Anche l'Irlanda rimanderà in Italia i dublinanti

Si tratta del settimo Stato - dopo Germania, Svizzera, Austria, Svezia, Finlandia e Paesi Bassi - che adotterà tale politica.
DUBLINO - Anche l'Irlanda si aggiunge ai Paesi che intendono rimandare i migranti in Italia in quanto Paese di primo approdo. La notizia è riportata dai media.
Si tratta del settimo Stato - dopo Germania, Svizzera, Austria, Svezia, Finlandia e Paesi Bassi - che adotterà tale politica rispetto ai cosiddetti "dublinanti", i migranti in attesa di asilo che si trovano in un Paese europeo diverso da quello d'ingresso.
«L'Irlanda continua a conformarsi e a elaborare tutte le notifiche, le richieste e i trasferimenti verso tutti gli Stati membri, inclusa l'Italia, ai sensi del Regolamento sulla gestione dell'asilo e della migrazione (AMMR) o del precedente Regolamento Dublino III, a seconda dei casi», fa sapere un portavoce del ministero degli interni e della migrazione irlandese.

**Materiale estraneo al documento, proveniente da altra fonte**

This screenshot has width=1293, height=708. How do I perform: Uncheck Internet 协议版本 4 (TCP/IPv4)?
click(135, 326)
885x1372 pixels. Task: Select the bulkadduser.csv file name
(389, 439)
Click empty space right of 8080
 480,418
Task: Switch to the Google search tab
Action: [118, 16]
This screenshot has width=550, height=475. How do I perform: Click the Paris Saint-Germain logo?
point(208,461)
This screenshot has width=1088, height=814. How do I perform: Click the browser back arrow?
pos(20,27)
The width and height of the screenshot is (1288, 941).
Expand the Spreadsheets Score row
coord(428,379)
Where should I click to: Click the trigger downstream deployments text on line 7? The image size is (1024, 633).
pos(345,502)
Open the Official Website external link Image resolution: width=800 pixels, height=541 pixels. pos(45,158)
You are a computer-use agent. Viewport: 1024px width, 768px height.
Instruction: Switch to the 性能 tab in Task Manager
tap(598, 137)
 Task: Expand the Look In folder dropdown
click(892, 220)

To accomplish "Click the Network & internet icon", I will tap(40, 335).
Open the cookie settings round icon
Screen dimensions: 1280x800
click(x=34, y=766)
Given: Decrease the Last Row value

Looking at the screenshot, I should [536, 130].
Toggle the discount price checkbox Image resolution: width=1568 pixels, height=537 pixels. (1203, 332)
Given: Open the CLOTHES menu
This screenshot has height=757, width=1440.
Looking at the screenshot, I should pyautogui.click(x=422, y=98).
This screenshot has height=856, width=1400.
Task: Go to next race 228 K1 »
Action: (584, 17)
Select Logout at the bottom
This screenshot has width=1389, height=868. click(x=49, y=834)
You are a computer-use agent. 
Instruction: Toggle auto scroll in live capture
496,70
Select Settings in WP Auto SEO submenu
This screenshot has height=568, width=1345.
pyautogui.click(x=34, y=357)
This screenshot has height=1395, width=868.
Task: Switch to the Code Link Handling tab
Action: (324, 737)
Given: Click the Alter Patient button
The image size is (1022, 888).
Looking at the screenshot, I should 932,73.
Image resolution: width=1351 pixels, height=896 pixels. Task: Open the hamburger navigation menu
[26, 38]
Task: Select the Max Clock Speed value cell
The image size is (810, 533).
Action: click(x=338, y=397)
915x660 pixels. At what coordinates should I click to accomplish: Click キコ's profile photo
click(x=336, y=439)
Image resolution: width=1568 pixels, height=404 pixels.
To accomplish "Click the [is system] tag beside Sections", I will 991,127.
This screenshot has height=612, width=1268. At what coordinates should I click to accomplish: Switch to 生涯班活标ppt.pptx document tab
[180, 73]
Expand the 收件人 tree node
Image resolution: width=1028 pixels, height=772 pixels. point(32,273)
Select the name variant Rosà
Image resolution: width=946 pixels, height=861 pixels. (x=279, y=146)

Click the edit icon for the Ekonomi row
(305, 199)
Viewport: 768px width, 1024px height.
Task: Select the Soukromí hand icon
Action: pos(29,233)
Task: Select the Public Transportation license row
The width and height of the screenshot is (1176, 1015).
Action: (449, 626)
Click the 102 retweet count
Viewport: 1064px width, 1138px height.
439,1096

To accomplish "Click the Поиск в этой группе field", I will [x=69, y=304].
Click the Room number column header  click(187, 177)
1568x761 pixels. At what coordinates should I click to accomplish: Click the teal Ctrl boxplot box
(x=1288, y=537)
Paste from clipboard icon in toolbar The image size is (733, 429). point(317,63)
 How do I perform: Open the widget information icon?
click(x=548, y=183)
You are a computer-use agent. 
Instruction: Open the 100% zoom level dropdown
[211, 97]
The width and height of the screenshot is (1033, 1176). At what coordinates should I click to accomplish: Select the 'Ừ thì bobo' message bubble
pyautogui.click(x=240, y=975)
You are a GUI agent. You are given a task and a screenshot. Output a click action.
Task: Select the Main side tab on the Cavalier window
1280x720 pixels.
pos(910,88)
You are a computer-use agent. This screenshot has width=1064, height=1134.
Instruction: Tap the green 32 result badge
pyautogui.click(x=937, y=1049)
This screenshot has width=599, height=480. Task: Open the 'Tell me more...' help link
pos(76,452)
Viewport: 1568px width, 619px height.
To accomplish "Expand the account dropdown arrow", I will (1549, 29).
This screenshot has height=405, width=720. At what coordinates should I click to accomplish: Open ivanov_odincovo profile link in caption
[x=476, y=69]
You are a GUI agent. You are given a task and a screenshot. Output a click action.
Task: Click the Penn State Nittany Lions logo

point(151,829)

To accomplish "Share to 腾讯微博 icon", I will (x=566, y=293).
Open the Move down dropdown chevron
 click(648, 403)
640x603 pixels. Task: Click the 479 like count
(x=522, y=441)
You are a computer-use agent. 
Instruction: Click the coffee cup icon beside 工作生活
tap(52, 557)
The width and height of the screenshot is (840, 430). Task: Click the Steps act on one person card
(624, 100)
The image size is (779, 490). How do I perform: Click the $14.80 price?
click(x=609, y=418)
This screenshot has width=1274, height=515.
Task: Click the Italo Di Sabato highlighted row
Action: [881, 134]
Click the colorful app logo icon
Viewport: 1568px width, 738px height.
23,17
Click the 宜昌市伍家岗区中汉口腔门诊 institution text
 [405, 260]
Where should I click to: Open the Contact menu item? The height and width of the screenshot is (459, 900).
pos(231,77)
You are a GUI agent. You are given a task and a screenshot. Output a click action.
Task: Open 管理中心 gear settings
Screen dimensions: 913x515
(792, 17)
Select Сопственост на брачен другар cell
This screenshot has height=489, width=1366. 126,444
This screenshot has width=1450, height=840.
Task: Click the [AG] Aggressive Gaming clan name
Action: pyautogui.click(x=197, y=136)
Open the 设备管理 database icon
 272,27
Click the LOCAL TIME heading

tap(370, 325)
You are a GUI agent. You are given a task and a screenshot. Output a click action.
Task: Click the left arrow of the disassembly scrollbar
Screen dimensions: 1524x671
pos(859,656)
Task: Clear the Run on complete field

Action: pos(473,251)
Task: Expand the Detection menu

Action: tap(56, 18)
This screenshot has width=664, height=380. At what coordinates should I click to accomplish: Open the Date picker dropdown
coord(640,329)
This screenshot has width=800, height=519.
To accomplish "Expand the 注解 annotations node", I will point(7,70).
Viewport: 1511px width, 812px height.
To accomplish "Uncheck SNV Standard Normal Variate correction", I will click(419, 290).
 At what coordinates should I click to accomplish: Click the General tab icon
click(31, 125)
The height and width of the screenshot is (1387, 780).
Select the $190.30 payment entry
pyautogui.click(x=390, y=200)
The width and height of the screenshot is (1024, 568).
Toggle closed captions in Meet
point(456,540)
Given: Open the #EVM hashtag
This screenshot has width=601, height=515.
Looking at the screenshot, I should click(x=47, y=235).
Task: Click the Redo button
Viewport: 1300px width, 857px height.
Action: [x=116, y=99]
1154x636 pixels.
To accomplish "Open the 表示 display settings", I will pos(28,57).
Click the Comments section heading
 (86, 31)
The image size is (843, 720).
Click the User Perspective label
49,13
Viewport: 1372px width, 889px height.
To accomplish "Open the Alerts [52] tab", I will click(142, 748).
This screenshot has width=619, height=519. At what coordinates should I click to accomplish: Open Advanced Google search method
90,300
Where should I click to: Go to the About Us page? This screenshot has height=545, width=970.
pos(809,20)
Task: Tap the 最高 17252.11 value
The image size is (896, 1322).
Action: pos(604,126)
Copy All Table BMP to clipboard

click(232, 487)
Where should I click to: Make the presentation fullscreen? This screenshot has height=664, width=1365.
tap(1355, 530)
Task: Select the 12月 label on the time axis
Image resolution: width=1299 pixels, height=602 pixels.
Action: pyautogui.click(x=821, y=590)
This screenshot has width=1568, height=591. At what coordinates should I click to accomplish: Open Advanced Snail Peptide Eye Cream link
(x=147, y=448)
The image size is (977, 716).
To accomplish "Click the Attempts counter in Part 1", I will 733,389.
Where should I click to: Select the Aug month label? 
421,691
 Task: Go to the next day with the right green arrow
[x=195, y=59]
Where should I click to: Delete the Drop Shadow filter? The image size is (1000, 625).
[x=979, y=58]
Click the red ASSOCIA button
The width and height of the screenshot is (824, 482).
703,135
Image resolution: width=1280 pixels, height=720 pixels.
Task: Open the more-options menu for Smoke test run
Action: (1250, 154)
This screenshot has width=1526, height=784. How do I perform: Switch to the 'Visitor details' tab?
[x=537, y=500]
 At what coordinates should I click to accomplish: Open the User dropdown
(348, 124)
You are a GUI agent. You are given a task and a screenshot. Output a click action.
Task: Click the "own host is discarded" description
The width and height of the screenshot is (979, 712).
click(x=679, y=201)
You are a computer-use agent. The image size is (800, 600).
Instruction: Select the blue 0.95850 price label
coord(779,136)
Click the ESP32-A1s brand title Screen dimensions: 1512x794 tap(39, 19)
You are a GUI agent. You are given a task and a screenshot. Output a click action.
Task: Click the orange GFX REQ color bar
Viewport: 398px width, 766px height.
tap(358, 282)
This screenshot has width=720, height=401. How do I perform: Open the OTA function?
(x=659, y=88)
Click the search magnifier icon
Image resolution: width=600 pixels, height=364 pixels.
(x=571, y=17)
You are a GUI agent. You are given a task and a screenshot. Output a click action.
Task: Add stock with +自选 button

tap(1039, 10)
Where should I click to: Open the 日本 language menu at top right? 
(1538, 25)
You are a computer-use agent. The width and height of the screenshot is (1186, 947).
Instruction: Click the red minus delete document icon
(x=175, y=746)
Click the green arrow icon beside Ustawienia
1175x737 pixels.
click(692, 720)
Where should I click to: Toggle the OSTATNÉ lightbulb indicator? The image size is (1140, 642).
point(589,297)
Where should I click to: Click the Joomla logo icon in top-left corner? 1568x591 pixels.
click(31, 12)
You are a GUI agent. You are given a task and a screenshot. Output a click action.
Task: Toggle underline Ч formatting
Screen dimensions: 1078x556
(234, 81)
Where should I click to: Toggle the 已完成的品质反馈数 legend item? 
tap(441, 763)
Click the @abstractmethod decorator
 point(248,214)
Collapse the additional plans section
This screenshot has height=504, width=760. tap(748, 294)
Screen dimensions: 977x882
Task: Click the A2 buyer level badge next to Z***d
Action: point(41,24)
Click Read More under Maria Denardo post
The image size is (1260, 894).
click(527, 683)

«L'AMMR - spiega ancora - ha sostituito il Regolamento Dublino III a partire dal 12 giugno 2026 per i richiedenti asilo che hanno presentato domanda a partire da tale data. L'AMMR prevede, tra l'altro, criteri semplificati e tempi ridotti per la determinazione dello Stato membro competente a esaminare una domanda».
«L'Irlanda, insieme agli altri Stati membri - conclude il portavoce - sostiene il principio secondo cui il primo Paese dell'UE in cui un richiedente asilo entra (o viene ammesso tramite il sistema Eurodac) è responsabile della sua domanda di asilo».